Your primary state of residence is the state reflected in your legal documents. The compact looks at where you hold your driver’s license, where you are registered to vote, and where you file your federal tax return. All of those documents must point to the same state.8NCSBN. Frequently Asked Questions For a nurse staying in one state, this is simple. The complexity arises when a nurse permanently relocates. After moving to a new compact state, you have 60 days to apply for licensure by endorsement in the new state, and your old multistate license is replaced.7NURSECOMPACT. Frequently Asked Questions

To qualify for a compact multistate license in the first place, a nurse must meet the compact’s eligibility criteria. These include graduating from an approved nursing program, passing the NCLEX examination, submitting to state and federal fingerprint-based background checks, and holding an active license without discipline.9NURSECOMPACT. Applying For Licensure

Working in Non-Compact States

If your assignment is in a state that does not participate in the compact, you need a single-state license from that state’s board of nursing. The process involves applying for licensure by endorsement, which typically requires proof of your existing license, NCLEX passage, and a background check. Fees for endorsement applications generally range from $50 to $350 depending on the state, and processing times vary widely. Plan ahead, because some boards take weeks or months to issue a license.8NCSBN. Frequently Asked Questions

A nurse who stays in one non-compact state long-term only needs that single state license, which actually simplifies the licensing picture considerably. The compact’s real value is for nurses crossing state lines frequently.

State Income Tax Obligations

Travel nurses who stay in one state have a simpler tax situation than those who cross state lines, but the basics are worth understanding. Generally, you owe state income tax in the state where you physically perform the work, regardless of where your permanent home is. If your tax home is in a different state, you file a resident return in your home state and a non-resident return in the work state. Your home state will typically give you a credit for taxes paid to the work state, so you are not taxed twice on the same income.

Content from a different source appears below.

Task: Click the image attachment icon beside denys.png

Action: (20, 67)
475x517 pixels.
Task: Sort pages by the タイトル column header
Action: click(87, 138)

Nurses whose permanent home is in a state with no income tax, such as Texas, Florida, or Nevada, have an advantage. They still owe state taxes in the state where they work if that state has an income tax, but they have no home-state return to file and no credit calculations to worry about. For a nurse who both lives and works in a no-income-tax state, the entire state tax question disappears.

Staying in one state eliminates the multi-state filing headaches that traveling nurses often face. If your tax home and your assignment are in the same state, you file one state return. That alone saves time, accountant fees, and the risk of making errors on multiple non-resident filings.